[[ ENTRIES SHOWN open ]]
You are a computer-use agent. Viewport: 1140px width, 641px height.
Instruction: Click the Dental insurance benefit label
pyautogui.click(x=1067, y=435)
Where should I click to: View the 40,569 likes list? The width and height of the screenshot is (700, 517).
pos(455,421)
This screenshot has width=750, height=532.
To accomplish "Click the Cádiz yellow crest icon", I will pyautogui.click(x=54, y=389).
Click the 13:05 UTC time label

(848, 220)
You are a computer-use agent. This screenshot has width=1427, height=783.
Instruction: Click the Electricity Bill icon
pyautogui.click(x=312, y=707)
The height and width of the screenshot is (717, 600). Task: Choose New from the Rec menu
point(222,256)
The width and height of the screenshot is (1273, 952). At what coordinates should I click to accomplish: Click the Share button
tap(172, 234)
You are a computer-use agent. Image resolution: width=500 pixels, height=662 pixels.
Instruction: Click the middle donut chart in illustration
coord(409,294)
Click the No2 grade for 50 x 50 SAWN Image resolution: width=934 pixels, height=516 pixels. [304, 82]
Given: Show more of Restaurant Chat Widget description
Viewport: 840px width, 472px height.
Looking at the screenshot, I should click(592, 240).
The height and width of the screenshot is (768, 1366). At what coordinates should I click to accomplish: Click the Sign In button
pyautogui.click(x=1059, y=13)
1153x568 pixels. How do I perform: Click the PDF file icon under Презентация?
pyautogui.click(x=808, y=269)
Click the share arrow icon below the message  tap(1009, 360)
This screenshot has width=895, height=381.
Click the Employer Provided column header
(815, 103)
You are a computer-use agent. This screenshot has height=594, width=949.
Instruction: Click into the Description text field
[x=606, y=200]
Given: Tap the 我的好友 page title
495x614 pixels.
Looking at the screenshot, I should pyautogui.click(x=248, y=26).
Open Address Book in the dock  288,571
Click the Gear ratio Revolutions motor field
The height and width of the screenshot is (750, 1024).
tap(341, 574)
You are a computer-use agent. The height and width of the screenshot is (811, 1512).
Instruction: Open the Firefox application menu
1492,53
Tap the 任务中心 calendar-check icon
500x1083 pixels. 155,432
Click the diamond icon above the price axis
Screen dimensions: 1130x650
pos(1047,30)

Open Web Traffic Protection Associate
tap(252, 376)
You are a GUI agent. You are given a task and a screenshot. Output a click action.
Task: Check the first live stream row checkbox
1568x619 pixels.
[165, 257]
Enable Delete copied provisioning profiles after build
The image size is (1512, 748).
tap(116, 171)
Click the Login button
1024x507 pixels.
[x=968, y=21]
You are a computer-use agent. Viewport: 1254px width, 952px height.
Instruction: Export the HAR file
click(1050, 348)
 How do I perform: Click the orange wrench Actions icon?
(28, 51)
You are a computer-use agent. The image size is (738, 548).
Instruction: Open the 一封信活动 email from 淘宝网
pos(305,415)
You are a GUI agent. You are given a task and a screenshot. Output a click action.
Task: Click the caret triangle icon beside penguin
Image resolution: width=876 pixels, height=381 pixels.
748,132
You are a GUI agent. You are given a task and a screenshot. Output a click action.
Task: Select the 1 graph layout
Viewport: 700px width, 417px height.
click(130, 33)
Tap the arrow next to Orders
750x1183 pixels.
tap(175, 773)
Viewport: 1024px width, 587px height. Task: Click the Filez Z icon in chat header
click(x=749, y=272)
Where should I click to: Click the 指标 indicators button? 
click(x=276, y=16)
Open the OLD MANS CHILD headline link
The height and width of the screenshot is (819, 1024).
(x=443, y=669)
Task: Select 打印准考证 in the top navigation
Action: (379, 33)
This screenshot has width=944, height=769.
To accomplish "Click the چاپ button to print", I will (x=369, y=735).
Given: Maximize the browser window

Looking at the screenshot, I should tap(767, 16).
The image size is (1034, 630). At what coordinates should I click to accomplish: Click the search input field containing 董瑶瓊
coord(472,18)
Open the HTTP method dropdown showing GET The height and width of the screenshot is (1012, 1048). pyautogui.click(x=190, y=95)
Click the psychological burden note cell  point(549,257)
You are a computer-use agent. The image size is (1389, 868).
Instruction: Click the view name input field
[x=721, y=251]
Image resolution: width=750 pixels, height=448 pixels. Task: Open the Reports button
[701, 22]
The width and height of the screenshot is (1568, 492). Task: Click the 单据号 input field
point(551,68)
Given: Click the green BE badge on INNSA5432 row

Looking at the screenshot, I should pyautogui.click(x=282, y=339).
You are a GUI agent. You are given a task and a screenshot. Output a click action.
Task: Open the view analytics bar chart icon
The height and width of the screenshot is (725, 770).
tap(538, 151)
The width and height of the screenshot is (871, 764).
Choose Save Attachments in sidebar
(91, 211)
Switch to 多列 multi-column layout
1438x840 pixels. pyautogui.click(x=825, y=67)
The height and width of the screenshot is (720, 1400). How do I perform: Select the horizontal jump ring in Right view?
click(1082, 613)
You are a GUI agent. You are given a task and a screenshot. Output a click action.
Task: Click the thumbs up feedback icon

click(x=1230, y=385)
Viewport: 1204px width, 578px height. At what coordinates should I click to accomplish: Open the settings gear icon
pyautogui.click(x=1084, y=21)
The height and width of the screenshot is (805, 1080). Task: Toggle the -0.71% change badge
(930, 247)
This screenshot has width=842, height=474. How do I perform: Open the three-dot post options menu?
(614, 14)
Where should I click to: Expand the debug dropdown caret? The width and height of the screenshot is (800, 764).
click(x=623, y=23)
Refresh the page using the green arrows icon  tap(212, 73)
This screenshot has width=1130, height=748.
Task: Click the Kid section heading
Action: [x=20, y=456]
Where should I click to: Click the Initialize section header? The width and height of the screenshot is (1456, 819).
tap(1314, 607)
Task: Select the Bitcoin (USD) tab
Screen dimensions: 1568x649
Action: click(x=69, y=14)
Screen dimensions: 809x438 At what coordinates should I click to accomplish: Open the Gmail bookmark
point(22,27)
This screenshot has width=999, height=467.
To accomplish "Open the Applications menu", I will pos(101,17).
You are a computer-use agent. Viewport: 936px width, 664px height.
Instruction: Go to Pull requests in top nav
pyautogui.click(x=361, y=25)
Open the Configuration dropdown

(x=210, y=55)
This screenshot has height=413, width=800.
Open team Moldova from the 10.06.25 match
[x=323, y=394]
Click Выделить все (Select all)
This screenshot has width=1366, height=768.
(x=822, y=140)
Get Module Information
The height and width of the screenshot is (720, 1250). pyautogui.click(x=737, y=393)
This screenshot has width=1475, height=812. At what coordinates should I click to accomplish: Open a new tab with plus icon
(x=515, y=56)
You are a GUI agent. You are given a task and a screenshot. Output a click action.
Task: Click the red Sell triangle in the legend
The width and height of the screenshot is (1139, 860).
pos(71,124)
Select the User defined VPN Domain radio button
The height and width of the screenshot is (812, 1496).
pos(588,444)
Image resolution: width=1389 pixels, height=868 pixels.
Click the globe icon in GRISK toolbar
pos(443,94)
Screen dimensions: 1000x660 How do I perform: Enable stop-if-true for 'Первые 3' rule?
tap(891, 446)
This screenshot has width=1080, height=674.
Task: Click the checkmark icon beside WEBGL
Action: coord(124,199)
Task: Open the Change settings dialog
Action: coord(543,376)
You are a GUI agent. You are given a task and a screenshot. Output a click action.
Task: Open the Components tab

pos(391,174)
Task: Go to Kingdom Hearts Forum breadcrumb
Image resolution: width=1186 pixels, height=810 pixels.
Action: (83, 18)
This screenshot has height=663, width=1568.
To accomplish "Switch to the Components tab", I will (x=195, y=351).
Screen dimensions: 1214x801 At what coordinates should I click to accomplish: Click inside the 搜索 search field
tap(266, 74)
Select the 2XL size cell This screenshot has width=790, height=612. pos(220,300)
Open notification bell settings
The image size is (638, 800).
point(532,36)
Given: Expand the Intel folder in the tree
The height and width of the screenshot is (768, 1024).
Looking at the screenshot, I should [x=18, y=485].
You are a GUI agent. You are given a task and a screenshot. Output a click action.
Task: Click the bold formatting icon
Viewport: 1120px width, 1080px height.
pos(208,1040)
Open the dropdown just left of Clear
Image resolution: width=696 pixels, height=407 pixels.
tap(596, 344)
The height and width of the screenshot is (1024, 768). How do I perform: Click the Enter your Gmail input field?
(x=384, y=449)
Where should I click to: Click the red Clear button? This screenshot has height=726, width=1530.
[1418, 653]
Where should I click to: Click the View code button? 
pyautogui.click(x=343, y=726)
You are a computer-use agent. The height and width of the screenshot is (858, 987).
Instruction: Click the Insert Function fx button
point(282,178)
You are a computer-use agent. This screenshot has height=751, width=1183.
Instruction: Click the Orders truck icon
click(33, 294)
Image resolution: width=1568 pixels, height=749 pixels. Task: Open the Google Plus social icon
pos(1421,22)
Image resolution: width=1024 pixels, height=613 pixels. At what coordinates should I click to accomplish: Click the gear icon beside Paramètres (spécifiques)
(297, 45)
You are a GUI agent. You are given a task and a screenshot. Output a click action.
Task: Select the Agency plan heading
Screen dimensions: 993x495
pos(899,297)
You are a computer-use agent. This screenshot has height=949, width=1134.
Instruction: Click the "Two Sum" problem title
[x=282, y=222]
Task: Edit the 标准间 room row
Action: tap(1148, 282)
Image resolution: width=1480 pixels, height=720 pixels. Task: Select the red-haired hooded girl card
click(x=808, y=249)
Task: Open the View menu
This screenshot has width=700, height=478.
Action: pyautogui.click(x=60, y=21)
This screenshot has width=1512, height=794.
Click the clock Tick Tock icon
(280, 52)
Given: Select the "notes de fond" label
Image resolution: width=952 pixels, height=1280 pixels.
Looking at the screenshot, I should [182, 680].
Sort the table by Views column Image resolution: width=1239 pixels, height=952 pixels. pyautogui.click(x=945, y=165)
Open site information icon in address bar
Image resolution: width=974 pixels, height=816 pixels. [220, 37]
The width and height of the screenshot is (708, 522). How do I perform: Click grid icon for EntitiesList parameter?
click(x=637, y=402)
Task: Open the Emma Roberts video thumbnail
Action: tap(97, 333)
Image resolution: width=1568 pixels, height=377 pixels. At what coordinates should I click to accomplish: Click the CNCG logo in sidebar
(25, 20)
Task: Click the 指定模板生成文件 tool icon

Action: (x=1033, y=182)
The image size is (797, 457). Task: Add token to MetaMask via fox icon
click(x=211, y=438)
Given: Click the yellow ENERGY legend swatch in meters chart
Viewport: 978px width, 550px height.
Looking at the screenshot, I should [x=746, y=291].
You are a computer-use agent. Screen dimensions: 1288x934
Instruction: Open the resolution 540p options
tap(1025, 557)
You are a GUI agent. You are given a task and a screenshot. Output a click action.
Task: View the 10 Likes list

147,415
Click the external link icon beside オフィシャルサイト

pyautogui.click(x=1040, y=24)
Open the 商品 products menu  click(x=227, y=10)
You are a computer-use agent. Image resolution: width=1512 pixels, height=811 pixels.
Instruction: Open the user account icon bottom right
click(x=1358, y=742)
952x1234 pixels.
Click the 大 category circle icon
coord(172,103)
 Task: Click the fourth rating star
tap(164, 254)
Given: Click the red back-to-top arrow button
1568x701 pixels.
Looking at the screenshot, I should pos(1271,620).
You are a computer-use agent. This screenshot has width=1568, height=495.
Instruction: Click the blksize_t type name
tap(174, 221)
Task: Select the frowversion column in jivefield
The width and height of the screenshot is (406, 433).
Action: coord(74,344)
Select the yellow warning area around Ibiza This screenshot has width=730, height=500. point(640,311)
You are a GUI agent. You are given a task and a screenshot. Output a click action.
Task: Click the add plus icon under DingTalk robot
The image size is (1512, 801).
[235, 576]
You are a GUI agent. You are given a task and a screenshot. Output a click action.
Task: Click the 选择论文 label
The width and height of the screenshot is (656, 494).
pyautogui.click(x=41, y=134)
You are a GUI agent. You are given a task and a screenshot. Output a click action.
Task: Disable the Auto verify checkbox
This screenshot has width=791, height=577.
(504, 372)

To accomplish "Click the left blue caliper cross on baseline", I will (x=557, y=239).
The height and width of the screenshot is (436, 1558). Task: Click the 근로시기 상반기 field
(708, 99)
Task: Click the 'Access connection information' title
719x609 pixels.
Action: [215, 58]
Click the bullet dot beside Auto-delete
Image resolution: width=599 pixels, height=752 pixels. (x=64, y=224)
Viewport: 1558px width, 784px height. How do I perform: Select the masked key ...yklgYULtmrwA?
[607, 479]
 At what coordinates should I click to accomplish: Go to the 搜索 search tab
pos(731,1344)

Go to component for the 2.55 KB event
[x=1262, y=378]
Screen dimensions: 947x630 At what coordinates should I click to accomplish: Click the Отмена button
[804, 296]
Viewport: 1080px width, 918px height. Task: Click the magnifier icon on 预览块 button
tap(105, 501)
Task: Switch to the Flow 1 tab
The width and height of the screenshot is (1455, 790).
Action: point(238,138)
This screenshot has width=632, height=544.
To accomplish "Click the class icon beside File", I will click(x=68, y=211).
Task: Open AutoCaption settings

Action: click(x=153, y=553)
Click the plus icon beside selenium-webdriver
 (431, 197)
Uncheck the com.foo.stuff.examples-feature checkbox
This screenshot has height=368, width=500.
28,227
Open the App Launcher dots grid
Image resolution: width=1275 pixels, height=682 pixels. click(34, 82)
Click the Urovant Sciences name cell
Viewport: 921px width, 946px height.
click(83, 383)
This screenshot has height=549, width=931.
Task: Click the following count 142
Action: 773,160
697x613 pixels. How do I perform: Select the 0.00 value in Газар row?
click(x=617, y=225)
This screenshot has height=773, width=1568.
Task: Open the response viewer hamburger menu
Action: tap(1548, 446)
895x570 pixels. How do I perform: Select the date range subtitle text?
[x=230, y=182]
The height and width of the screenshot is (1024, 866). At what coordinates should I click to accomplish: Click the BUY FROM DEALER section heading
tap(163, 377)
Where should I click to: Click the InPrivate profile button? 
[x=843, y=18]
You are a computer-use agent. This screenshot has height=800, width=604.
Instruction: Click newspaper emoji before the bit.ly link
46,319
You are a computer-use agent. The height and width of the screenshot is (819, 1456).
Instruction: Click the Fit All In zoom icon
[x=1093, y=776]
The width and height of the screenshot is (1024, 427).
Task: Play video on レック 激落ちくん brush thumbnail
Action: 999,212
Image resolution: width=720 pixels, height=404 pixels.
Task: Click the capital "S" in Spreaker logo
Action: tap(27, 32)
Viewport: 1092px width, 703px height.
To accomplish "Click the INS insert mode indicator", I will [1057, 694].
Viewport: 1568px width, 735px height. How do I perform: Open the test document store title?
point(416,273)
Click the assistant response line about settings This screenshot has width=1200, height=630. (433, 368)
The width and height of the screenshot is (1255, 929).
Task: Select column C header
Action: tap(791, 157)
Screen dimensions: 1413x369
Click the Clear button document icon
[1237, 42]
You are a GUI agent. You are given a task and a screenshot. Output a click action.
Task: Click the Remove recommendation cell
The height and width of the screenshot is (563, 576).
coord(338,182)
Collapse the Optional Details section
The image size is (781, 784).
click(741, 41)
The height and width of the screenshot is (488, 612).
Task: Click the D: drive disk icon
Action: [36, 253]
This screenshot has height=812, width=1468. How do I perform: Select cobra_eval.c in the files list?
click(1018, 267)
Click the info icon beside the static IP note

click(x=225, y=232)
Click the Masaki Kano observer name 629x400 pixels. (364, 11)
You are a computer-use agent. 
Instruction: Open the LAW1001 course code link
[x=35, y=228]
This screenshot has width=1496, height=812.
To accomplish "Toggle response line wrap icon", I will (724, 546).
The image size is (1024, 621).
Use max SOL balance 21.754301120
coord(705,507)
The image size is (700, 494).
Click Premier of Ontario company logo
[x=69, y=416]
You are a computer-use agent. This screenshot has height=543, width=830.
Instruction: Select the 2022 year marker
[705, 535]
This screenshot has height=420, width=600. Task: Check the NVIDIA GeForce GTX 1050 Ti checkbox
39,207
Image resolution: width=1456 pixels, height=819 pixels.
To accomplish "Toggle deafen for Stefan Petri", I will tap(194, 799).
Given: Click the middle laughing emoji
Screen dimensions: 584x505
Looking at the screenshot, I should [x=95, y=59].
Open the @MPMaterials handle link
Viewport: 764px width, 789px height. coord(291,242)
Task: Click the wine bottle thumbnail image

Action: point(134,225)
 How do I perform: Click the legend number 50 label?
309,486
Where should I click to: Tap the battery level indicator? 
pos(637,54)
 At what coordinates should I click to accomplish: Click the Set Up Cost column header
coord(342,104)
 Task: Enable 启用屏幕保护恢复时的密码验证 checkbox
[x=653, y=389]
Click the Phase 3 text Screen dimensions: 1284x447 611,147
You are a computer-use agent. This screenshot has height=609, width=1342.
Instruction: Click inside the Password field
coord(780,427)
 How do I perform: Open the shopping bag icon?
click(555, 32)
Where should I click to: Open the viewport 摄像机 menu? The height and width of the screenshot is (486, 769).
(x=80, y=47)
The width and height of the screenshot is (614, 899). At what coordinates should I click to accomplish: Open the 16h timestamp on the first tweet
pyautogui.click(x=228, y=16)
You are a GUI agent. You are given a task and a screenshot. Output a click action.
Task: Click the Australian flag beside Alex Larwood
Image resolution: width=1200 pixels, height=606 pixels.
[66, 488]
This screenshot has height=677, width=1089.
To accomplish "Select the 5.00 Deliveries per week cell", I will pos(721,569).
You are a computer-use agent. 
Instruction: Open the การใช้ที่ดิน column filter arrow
[[ ENTRIES SHOWN closed ]]
→ TASK TO COMPLETE: Look over the listing. Pull out every line with the string "triangle" in it.

→ PROBLEM SOLUTION:
Task: Click the caret triangle icon beside penguin
Task: Click the red Sell triangle in the legend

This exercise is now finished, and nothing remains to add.